He convinces them and he leads them in the right direction. At a key moment he acts to save them. The movie had hope in the face of disaster, perseverance paying off, courage when almost everyone else is going in the wrong direction.
Stiller says that the movie, and Hackman’s character in it, inspired him to want to be an actor. When Stiller acted as Hackman’s son in The Royal Tenenbaums, he finally worked up the courage to tell Hackman how much Hackman’s performance in The Poseidon Adventure had meant to him. Hackman smiled at him and simply said “money job.” Then Hackman got up when they called for them to shoot their last scene together. Stiller stayed sitting for several seconds, seeming stunned. In their scene Stiller tells Hackman that he has gone through a lot recently. Hackman looks at him with great empathy, puts a hand reassuringly on his neck and says “I know.” He says it was the same sincerity that he saw in Hackman’s performance in The Poseidon Adventure, and he doesn’t think it was a money job.

EXTRACTED INFORMATION>
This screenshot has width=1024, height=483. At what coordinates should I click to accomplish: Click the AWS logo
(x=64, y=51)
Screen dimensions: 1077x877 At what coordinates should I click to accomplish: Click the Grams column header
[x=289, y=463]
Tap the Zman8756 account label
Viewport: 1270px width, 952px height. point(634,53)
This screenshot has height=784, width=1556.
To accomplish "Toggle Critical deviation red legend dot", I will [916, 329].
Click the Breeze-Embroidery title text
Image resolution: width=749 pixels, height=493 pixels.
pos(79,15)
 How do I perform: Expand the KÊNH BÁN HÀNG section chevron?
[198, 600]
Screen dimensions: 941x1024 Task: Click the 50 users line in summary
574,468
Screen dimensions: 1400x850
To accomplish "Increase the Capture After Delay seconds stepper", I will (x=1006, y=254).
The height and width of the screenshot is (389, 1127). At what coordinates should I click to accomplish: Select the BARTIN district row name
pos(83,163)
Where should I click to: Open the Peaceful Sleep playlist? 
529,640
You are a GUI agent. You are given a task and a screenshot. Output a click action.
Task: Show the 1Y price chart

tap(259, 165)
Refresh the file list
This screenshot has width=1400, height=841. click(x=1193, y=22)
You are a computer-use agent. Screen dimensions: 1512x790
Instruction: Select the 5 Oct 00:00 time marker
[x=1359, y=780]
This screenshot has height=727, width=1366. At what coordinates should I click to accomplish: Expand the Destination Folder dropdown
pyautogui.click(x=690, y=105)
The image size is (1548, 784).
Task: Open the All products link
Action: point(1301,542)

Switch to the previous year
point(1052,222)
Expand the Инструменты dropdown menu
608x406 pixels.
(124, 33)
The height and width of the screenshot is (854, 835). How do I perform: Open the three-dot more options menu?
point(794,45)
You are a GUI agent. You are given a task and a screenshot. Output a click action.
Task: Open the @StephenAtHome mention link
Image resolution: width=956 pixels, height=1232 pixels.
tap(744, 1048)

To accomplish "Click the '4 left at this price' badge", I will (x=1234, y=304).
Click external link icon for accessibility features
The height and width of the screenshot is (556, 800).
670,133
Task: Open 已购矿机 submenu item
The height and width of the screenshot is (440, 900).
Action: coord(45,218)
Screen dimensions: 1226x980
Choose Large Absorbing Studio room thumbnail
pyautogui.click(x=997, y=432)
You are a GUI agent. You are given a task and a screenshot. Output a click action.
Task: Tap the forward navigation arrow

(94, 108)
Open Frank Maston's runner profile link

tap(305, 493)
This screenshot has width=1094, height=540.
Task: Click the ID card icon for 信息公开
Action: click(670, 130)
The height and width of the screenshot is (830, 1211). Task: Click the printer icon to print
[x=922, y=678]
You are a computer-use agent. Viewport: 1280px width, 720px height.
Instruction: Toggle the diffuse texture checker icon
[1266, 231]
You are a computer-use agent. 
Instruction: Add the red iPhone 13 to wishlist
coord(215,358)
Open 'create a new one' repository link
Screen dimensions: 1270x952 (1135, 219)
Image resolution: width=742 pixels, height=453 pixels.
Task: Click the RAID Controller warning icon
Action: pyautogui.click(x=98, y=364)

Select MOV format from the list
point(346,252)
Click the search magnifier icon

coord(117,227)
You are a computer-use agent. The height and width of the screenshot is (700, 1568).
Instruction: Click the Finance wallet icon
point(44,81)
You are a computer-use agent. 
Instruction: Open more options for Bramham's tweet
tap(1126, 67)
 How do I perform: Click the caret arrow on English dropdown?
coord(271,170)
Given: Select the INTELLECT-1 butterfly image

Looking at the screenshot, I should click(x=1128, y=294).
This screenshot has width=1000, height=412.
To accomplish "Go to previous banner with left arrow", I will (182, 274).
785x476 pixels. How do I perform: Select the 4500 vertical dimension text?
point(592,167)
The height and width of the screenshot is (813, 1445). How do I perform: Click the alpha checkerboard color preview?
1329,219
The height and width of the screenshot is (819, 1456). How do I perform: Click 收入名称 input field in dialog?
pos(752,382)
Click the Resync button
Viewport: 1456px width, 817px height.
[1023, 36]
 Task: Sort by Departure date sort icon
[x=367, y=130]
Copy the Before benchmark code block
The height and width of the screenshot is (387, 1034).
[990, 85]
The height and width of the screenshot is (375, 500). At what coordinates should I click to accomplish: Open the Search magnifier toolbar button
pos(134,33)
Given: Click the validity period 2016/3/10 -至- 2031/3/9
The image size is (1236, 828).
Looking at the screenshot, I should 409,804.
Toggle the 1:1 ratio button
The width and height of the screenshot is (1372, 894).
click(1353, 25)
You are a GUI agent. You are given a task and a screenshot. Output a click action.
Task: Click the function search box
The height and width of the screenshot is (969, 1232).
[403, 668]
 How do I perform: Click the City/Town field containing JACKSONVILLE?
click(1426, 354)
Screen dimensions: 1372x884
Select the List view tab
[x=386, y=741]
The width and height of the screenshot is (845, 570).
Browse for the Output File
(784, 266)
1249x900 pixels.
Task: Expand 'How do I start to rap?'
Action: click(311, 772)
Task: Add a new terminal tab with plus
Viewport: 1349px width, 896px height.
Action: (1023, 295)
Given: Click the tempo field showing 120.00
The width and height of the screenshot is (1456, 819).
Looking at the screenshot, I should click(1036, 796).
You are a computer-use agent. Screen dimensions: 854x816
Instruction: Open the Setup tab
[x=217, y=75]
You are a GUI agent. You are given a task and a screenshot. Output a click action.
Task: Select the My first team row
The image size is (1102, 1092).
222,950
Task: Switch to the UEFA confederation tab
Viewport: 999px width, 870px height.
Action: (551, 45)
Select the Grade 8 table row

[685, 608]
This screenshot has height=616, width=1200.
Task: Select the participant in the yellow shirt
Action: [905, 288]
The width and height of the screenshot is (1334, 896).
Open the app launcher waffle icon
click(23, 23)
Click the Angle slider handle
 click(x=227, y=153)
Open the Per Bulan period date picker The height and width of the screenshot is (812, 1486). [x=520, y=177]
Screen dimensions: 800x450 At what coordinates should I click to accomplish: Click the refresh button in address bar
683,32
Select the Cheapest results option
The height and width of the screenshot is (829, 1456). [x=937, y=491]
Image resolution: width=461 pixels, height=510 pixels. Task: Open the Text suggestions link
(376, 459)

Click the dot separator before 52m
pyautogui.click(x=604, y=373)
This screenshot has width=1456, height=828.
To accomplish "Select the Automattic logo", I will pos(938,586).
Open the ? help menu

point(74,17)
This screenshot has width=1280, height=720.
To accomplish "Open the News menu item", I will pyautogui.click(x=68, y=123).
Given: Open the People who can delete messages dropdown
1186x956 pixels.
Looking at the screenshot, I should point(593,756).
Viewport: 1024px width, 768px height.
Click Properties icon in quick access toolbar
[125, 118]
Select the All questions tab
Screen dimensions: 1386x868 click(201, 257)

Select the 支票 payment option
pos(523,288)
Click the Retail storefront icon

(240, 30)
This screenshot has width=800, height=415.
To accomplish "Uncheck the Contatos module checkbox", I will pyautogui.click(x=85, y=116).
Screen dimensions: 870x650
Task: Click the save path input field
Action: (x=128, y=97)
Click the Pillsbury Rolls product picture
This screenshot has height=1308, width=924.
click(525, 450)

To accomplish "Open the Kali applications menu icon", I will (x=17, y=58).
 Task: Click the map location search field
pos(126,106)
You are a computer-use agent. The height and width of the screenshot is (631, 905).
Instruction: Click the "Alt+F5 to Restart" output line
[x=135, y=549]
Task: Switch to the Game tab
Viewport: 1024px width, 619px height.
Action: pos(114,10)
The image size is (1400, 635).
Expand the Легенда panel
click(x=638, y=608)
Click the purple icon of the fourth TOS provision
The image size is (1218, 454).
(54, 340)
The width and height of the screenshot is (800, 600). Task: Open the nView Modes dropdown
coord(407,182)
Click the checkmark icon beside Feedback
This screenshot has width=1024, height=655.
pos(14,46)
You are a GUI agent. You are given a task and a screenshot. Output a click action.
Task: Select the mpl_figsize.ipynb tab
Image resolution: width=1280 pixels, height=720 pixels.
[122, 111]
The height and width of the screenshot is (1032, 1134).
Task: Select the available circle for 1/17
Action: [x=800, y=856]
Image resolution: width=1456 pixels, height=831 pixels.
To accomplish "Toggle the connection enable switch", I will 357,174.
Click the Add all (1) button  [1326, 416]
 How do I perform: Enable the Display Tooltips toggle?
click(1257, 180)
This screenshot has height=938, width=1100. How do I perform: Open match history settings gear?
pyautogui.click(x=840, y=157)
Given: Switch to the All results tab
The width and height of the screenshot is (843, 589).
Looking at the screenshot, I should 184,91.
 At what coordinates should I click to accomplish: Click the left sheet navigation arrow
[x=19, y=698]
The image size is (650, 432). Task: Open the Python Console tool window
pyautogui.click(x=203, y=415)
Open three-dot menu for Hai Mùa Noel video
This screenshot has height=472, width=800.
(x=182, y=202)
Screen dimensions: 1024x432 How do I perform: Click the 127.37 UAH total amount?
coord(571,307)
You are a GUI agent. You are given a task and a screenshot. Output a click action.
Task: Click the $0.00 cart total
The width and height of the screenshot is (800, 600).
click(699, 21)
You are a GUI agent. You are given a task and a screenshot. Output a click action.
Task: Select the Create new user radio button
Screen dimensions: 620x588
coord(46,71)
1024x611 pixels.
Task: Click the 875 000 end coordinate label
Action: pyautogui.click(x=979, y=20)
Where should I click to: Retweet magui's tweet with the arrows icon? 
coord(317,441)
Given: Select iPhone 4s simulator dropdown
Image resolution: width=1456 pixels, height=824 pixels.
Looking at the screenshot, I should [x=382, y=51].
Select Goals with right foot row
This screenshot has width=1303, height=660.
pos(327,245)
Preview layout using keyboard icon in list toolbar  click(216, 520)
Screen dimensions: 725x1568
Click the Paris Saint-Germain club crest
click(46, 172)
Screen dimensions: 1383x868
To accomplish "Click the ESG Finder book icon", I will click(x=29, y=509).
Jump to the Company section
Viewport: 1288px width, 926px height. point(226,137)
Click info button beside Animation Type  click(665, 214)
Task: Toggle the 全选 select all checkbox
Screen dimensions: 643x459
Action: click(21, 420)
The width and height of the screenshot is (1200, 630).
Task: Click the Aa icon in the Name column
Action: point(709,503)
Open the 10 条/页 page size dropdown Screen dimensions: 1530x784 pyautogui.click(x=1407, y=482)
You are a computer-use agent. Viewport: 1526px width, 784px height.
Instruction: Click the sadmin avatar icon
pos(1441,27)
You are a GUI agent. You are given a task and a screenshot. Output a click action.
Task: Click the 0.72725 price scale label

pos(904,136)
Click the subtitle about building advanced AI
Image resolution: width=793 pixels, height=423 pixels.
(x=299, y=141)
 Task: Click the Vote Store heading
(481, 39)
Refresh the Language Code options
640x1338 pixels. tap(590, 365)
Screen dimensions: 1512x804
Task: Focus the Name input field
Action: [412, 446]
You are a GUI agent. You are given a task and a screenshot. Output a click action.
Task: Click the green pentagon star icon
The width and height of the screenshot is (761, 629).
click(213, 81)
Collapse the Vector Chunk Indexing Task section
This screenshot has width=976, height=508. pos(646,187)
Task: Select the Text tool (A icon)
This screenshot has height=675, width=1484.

WHAT TO WORK ON> Reproduce word for word the portion of the Poseidon Adventure passage between "He convinces them" and "the wrong direction.", inclusive. The listing above comes from a source separate from the Poseidon Adventure passage.

WRITTEN ANSWER>
He convinces them and he leads them in the right direction. At a key moment he acts to save them. The movie had hope in the face of disaster, perseverance paying off, courage when almost everyone else is going in the wrong direction.